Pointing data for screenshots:
____________________
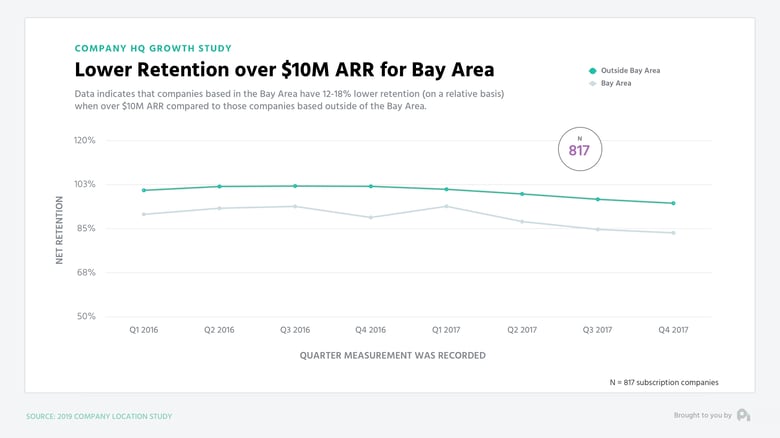Click the chart title about Lower Retention

pos(285,70)
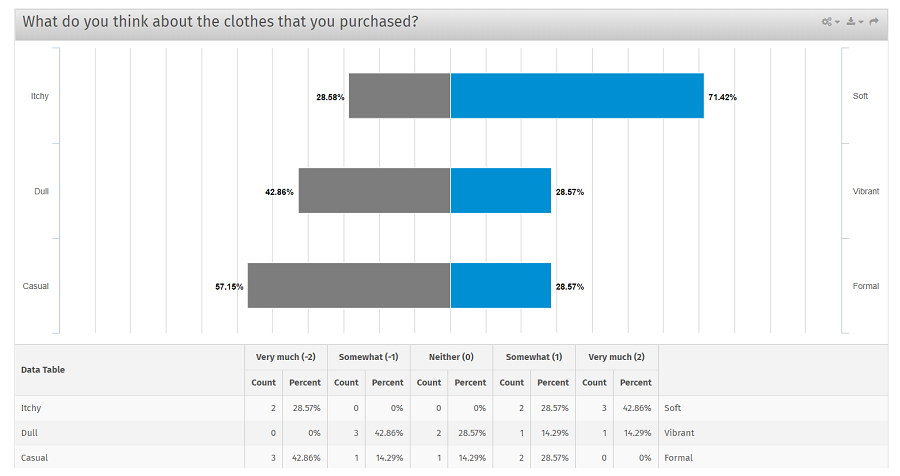Click the "Neither (0)" column header
Screen dimensions: 900x476
451,357
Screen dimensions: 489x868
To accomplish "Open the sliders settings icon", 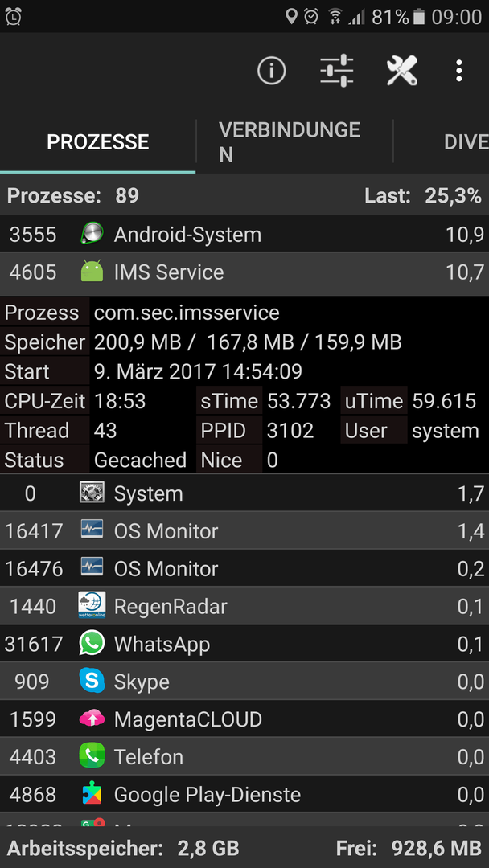I will [337, 71].
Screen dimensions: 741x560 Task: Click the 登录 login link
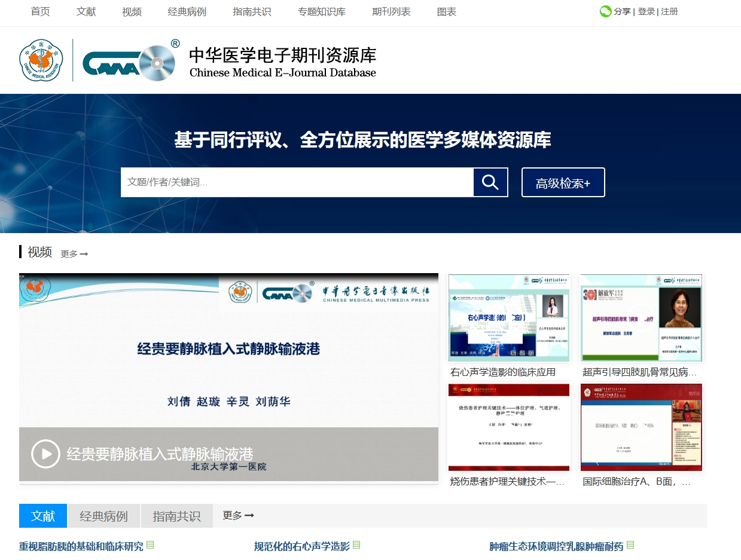click(x=646, y=11)
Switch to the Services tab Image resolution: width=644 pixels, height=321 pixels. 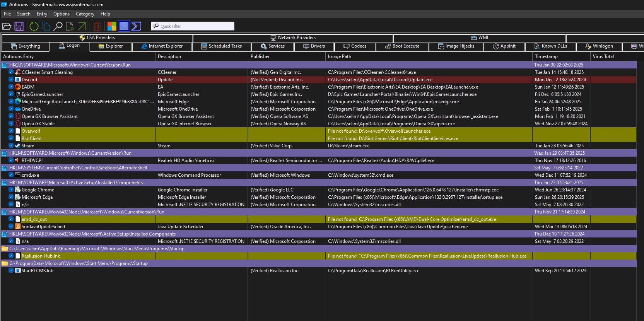(x=273, y=46)
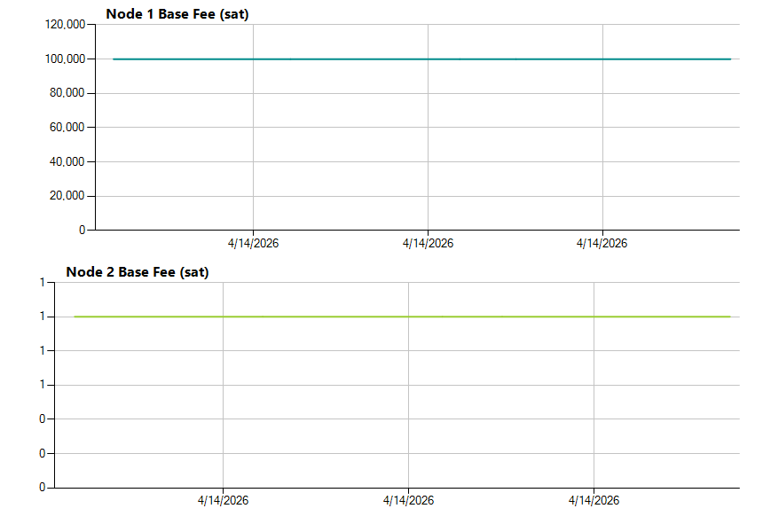Select the middle 4/14/2026 label under Node 1 chart

[x=428, y=244]
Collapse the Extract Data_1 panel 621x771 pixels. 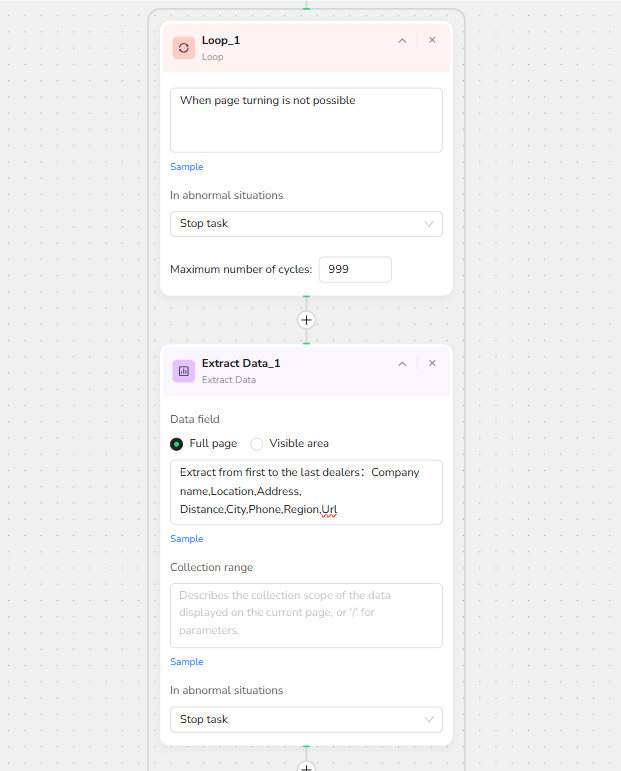coord(402,363)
____________________
• Written exercise
Tally the lines of the items above that contain the word "dimensions". What is the count? Reply with the number alone.

• Answer for this exercise
3